== Supplied records ==

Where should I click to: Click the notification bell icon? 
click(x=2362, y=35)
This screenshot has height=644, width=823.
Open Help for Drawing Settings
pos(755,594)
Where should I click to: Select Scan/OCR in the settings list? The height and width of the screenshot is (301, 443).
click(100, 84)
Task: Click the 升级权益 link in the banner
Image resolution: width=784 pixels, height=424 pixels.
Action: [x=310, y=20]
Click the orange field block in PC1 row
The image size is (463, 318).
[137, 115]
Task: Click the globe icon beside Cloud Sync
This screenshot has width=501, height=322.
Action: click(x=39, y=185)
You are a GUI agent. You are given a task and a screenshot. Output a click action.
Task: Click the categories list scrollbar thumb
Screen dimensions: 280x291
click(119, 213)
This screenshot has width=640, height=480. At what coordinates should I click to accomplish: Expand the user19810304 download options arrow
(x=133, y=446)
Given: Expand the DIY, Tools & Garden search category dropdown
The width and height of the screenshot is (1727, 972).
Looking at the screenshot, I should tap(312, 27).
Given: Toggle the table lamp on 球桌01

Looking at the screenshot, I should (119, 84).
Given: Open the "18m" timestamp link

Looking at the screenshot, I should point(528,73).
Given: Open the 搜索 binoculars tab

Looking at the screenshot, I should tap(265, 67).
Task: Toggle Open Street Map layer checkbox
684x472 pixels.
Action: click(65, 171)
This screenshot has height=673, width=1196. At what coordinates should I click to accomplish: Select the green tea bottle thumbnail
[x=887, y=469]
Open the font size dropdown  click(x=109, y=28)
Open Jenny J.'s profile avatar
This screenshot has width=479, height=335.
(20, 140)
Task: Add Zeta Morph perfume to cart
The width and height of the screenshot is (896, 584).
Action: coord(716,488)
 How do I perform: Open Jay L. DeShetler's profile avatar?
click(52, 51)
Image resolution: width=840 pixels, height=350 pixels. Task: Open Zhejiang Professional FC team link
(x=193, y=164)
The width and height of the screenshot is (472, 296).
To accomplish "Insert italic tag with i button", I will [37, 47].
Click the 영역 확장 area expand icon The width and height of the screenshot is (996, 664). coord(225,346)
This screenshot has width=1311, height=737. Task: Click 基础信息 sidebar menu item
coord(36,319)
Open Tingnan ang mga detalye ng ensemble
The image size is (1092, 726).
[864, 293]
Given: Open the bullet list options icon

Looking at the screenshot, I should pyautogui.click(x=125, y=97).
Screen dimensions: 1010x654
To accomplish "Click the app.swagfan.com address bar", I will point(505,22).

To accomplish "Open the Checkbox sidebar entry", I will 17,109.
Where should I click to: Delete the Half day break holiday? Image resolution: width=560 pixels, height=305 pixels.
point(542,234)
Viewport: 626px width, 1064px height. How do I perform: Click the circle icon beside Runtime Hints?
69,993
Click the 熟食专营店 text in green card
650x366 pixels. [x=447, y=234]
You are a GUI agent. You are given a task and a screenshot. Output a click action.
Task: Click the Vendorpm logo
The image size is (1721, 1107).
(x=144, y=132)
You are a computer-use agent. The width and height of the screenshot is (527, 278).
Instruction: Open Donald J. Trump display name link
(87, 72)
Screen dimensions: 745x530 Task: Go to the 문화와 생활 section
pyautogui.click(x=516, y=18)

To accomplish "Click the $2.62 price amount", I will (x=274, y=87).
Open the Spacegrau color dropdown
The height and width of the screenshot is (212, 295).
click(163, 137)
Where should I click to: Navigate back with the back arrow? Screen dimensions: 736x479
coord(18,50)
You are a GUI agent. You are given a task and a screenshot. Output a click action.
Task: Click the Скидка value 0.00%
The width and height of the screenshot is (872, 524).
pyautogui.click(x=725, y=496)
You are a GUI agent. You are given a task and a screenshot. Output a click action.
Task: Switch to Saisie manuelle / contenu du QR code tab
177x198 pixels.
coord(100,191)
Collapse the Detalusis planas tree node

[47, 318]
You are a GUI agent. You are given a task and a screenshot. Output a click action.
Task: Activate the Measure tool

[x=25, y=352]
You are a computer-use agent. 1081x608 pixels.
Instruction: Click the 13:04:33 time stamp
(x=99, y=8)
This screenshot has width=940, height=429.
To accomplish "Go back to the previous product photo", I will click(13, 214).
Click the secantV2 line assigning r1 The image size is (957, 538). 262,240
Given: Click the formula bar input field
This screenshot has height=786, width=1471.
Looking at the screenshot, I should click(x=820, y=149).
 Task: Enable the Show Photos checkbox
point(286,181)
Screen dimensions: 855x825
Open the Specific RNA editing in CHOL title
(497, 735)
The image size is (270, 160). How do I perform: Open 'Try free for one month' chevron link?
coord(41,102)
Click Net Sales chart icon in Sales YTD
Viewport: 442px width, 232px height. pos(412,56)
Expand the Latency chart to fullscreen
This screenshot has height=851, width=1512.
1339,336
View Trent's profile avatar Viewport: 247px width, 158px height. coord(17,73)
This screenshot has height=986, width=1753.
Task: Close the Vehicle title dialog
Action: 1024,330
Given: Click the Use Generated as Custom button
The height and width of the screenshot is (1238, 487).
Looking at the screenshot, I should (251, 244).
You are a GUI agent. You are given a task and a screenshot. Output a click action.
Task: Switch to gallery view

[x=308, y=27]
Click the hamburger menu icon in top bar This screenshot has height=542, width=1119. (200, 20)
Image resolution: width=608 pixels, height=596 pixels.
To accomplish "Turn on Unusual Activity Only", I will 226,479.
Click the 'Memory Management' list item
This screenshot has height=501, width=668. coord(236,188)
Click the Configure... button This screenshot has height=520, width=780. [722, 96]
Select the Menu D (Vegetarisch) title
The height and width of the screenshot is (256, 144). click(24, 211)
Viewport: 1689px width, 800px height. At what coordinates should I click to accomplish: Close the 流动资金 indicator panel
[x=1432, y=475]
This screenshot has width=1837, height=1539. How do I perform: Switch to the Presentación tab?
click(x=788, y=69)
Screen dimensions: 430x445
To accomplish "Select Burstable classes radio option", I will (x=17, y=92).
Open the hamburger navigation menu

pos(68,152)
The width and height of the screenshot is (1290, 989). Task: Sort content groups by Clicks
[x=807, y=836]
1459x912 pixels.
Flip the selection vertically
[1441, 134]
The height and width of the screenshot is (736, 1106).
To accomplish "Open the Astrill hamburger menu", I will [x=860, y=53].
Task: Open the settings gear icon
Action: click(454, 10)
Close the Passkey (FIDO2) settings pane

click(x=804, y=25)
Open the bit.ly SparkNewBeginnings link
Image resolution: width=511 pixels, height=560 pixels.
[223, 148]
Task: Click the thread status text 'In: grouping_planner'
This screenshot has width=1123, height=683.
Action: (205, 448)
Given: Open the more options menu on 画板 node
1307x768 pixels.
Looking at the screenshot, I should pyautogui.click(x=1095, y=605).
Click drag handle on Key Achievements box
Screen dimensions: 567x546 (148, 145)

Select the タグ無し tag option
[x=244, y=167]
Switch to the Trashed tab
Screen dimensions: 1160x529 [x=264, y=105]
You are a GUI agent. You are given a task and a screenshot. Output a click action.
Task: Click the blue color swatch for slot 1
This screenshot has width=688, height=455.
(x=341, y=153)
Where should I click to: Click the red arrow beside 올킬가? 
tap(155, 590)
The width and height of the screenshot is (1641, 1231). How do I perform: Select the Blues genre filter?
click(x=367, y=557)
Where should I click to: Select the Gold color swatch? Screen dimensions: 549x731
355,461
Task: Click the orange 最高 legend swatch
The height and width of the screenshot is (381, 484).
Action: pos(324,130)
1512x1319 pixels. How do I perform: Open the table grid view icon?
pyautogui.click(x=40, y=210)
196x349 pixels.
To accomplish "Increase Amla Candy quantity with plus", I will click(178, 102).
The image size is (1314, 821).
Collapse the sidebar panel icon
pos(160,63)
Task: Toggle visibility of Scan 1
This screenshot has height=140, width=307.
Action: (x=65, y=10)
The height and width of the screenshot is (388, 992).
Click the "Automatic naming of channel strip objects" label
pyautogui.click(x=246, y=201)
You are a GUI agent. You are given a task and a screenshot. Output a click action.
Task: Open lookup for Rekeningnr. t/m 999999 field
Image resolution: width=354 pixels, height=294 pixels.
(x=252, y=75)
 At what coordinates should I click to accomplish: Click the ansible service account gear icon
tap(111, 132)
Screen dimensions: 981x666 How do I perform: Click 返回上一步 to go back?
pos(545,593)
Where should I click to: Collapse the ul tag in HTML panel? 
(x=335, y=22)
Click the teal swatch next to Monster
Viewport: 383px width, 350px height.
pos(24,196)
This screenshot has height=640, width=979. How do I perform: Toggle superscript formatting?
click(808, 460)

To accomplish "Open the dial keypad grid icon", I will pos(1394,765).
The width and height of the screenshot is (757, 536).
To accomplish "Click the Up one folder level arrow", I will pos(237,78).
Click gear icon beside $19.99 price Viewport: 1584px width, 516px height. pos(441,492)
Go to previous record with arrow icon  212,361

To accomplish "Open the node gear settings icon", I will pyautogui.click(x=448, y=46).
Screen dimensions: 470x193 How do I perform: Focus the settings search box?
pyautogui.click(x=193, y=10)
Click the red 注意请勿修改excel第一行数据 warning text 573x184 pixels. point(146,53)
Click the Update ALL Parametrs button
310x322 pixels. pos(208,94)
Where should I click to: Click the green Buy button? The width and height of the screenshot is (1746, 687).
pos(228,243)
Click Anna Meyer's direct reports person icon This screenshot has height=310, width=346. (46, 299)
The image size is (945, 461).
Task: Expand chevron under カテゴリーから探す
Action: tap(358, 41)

===

Starting at the line containing "Select the タグ無し tag option" and ending after the line containing "I will pos(1394,765).", render those lines of the records as a Markdown table with the columns Row and Text, numbering each row and omitting blank lines.

| Row | Text |
|---|---|
| 1 | Select the タグ無し tag option |
| 2 | [x=244, y=167] |
| 3 | Switch to the Trashed tab |
| 4 | Screen dimensions: 1160x529 [x=264, y=105] |
| 5 | You are a GUI agent. You are given a task and a screenshot. Output a click action. |
| 6 | Task: Click the blue color swatch for slot 1 |
| 7 | This screenshot has width=688, height=455. |
| 8 | (x=341, y=153) |
| 9 | Where should I click to: Click the red arrow beside 올킬가?  |
| 10 | tap(155, 590) |
| 11 | The width and height of the screenshot is (1641, 1231). How do I perform: Select the Blues genre filter? |
| 12 | click(x=367, y=557) |
| 13 | Where should I click to: Select the Gold color swatch? Screen dimensions: 549x731 |
| 14 | 355,461 |
| 15 | Task: Click the orange 最高 legend swatch |
| 16 | The height and width of the screenshot is (381, 484). |
| 17 | Action: pos(324,130) |
| 18 | 1512x1319 pixels. How do I perform: Open the table grid view icon? |
| 19 | pyautogui.click(x=40, y=210) |
| 20 | 196x349 pixels. |
| 21 | To accomplish "Increase Amla Candy quantity with plus", I will click(178, 102). |
| 22 | The image size is (1314, 821). |
| 23 | Collapse the sidebar panel icon |
| 24 | pos(160,63) |
| 25 | Task: Toggle visibility of Scan 1 |
| 26 | This screenshot has height=140, width=307. |
| 27 | Action: (x=65, y=10) |
| 28 | The height and width of the screenshot is (388, 992). |
| 29 | Click the "Automatic naming of channel strip objects" label |
| 30 | pyautogui.click(x=246, y=201) |
| 31 | You are a GUI agent. You are given a task and a screenshot. Output a click action. |
| 32 | Task: Open lookup for Rekeningnr. t/m 999999 field |
| 33 | Image resolution: width=354 pixels, height=294 pixels. |
| 34 | (x=252, y=75) |
| 35 |  At what coordinates should I click to accomplish: Click the ansible service account gear icon |
| 36 | tap(111, 132) |
| 37 | Screen dimensions: 981x666 How do I perform: Click 返回上一步 to go back? |
| 38 | pos(545,593) |
| 39 | Where should I click to: Collapse the ul tag in HTML panel?  |
| 40 | (x=335, y=22) |
| 41 | Click the teal swatch next to Monster |
| 42 | Viewport: 383px width, 350px height. |
| 43 | pos(24,196) |
| 44 | This screenshot has height=640, width=979. How do I perform: Toggle superscript formatting? |
| 45 | click(808, 460) |
| 46 | To accomplish "Open the dial keypad grid icon", I will pos(1394,765). |